Rethinking "Hallucinations" in AI: Why We Need New Terminology for AI Errors


September 21, 2023

As artificial intelligence continues to integrate into our daily lives, the language we use to describe its behaviors becomes increasingly important. One term that has gained traction is "hallucination," used to describe instances where AI models generate outputs that don't align with reality. But is this term accurate, or does it inadvertently anthropomorphize AI systems by attributing human-like cognitive processes they don't possess?

The Problem with "Hallucination"

In human psychology, a hallucination refers to a sensory experience of something that isn't present, often linked to mental health conditions. Applying this term to AI suggests that models experience perceptions similar to humans, which isn't the case. AI models, particularly large language models (LLMs), generate outputs based on patterns in data, not conscious thought or sensory experiences.

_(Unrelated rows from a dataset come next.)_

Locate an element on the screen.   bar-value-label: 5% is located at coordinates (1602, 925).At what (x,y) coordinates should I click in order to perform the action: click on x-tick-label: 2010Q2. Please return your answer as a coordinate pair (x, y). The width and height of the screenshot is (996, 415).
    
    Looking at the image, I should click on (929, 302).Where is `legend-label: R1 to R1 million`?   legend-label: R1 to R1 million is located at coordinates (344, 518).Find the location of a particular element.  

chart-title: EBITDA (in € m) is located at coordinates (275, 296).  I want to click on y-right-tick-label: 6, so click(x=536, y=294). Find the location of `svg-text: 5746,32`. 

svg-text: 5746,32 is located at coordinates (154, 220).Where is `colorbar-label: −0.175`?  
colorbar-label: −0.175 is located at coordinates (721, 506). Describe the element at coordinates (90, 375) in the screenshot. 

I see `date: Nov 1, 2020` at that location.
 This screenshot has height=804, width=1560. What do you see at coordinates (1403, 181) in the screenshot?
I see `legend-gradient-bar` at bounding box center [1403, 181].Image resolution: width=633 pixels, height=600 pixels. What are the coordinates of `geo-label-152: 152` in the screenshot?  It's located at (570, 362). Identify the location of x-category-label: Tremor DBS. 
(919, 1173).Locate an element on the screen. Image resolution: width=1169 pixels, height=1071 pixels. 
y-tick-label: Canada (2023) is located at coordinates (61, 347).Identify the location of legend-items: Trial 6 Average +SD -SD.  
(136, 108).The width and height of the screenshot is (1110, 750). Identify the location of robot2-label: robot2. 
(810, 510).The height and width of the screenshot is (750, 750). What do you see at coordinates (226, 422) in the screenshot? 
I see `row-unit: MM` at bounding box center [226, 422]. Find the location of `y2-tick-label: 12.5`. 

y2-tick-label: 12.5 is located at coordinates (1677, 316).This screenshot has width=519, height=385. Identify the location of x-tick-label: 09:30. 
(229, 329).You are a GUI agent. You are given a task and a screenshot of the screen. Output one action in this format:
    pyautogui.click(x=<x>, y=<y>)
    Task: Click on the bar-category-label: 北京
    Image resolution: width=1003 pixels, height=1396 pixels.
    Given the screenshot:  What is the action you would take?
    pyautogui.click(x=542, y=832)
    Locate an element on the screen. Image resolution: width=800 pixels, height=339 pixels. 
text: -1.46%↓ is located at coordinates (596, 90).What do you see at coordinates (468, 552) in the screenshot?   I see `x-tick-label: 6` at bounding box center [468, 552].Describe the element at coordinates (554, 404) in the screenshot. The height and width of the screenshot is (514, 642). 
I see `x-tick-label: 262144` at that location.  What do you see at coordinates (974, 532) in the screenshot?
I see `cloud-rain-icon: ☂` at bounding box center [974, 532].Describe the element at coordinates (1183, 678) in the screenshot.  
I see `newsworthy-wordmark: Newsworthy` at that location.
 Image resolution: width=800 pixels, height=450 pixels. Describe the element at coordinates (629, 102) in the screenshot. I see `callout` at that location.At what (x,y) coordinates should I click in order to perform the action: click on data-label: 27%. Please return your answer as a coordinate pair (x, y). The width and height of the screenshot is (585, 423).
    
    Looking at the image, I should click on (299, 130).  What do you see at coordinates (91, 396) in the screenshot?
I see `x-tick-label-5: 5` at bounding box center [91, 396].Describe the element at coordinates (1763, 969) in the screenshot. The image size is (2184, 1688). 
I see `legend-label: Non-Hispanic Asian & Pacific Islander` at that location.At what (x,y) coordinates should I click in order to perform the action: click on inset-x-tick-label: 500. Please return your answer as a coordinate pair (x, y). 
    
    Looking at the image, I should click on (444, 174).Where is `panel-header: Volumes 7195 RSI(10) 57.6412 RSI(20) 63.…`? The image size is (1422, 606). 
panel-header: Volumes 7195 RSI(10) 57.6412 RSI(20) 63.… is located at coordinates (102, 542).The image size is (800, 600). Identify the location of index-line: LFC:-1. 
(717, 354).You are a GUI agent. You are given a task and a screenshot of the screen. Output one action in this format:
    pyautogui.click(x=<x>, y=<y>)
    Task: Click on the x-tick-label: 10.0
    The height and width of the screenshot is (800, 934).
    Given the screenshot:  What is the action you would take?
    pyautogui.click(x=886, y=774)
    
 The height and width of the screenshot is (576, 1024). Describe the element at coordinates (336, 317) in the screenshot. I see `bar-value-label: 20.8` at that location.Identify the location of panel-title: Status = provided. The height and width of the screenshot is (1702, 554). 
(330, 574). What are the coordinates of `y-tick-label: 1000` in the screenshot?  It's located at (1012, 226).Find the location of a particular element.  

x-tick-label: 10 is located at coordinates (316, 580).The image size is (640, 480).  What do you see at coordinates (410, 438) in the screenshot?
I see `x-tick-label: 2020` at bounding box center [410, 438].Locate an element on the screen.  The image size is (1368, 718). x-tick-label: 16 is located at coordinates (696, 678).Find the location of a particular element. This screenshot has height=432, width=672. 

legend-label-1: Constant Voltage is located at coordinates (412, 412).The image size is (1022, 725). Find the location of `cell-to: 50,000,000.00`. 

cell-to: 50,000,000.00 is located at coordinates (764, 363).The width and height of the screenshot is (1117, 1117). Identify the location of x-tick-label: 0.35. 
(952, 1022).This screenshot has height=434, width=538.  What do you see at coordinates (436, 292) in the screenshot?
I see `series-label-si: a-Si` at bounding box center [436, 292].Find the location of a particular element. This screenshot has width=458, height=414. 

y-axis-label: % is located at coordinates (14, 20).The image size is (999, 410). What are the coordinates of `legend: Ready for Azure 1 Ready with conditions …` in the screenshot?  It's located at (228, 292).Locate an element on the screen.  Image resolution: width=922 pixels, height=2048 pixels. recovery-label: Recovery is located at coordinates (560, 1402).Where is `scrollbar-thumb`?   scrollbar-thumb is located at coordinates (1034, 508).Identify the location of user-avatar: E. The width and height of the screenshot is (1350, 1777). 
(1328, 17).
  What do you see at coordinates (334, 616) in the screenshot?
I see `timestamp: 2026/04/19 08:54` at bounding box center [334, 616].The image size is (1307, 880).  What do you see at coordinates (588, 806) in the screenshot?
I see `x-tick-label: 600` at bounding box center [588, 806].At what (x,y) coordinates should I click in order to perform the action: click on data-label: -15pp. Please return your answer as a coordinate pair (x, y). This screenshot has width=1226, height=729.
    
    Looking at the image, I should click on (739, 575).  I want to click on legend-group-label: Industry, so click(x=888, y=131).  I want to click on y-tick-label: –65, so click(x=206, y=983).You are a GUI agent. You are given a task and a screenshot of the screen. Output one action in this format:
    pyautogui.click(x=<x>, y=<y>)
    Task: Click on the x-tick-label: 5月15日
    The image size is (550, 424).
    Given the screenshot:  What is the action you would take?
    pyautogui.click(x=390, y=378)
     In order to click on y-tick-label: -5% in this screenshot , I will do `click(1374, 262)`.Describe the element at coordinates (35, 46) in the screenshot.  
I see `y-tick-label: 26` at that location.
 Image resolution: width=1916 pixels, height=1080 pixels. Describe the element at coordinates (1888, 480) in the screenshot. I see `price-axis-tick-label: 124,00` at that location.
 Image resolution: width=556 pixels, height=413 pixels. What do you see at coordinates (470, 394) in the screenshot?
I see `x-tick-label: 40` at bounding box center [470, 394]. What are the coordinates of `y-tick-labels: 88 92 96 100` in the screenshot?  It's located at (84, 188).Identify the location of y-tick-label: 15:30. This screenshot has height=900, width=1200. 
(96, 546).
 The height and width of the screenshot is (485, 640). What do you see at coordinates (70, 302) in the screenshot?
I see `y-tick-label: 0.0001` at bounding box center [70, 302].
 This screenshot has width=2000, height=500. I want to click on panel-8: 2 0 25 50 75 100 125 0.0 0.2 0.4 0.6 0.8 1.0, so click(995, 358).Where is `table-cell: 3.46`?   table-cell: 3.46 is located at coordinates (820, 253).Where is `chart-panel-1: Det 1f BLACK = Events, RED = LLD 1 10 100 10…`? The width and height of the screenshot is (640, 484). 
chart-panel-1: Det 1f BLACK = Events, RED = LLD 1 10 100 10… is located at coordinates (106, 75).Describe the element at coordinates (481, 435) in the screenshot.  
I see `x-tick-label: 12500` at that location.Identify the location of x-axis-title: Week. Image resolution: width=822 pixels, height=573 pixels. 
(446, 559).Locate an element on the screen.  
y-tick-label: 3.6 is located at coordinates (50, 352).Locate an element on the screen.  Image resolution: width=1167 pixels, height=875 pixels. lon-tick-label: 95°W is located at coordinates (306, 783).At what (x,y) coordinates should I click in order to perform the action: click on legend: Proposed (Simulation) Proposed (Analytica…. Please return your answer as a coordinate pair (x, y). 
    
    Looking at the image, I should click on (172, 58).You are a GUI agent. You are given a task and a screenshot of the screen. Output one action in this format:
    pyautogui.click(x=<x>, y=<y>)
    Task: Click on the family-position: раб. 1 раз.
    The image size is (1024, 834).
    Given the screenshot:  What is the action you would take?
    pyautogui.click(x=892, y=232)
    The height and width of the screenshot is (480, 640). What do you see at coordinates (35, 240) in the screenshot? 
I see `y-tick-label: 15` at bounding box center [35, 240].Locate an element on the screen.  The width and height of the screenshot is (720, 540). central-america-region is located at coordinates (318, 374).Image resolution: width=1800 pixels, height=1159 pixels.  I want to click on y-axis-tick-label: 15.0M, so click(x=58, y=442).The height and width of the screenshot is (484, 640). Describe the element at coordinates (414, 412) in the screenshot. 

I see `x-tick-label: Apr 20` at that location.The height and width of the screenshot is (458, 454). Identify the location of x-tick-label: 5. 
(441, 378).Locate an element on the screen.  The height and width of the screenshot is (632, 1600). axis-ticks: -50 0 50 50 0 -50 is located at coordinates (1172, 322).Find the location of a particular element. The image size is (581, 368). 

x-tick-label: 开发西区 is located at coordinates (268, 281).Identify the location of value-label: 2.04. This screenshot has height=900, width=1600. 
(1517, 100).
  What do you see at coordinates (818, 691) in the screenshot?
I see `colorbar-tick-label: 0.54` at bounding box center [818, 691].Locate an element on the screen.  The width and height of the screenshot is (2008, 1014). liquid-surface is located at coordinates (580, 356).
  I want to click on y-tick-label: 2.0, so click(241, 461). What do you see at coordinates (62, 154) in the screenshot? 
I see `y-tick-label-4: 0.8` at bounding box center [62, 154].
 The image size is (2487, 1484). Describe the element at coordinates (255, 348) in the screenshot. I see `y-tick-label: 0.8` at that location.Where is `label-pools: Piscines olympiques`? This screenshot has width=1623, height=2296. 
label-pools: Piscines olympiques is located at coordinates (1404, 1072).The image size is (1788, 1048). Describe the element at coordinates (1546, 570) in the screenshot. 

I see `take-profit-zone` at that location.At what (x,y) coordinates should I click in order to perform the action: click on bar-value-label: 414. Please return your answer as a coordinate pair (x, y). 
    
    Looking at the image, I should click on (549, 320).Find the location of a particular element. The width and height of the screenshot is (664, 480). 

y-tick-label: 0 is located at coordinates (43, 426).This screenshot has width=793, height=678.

LLMs operate by predicting the next word in a sequence, relying on statistical probabilities derived from their training data. When they produce information that doesn't correspond to factual reality, it's not due to a misperception but rather a reflection of data limitations or biases within their training sets.

Why Terminology Matters

Clarity and Understanding

Using terms like "hallucination" can confuse users about the nature of AI outputs. It blurs the line between human cognition and machine processing, leading to misconceptions about how AI functions. Clear, accurate terminology helps set appropriate expectations and fosters a better understanding of AI capabilities and limitations.

Focus on Technical Issues

Describing AI inaccuracies with precise terms directs attention to the underlying technical problems. Recognizing outputs as "errors" or "fabrications" highlights issues such as data quality, model architecture, or training methodologies that need to be addressed to improve performance.

Avoiding Anthropomorphism

Anthropomorphizing AI can lead to unrealistic expectations or unwarranted fears about technology. By refraining from using human-centric terms, we maintain a clear distinction between human and machine intelligence, which is crucial for ethical considerations and responsible AI development.

Enhancing Communication

Accurate terminology facilitates better communication among researchers, developers, and users. It ensures that discussions about AI are grounded in reality, which is essential for collaboration, education, and policy-making.

Alternative Terminology

To better describe AI outputs that don't align with reality, consider using terms rooted in technical accuracy:

  • Fabrication: Indicates that the AI has generated information without a factual basis. It emphasizes the creation of unsupported content.

  • Error: A straightforward term denoting that the output is incorrect or flawed.

  • Inaccuracy: Focuses on the lack of correctness in the information provided by the AI.

  • Misalignment: Suggests a deviation from the intended or accurate output, highlighting a discrepancy between the AI's response and factual information.

Some have proposed the term "confabulation," but it also originates from human cognitive processes related to memory errors and may carry similar anthropomorphic implications.

Moving Forward with Precision

By adopting terminology that accurately reflects AI processes, we can:

  • Improve Model Development: Address specific issues within AI models by identifying errors without anthropomorphic bias.

  • Educate Users: Provide clearer explanations to users, helping them understand AI limitations and reducing the spread of misinformation.

  • Promote Ethical AI: Encourage responsible use and development of AI technologies by avoiding language that misrepresents AI capabilities.

Conclusion

The language we use shapes our understanding. As AI continues to evolve, it's crucial to describe its behaviors accurately. Moving away from terms like "hallucination" in favor of "fabrication," "error," or "misalignment" helps demystify AI outputs and fosters a more productive dialogue about improving these systems.


Let's continue the conversation about AI with clarity and precision, ensuring that we build and use these technologies responsibly.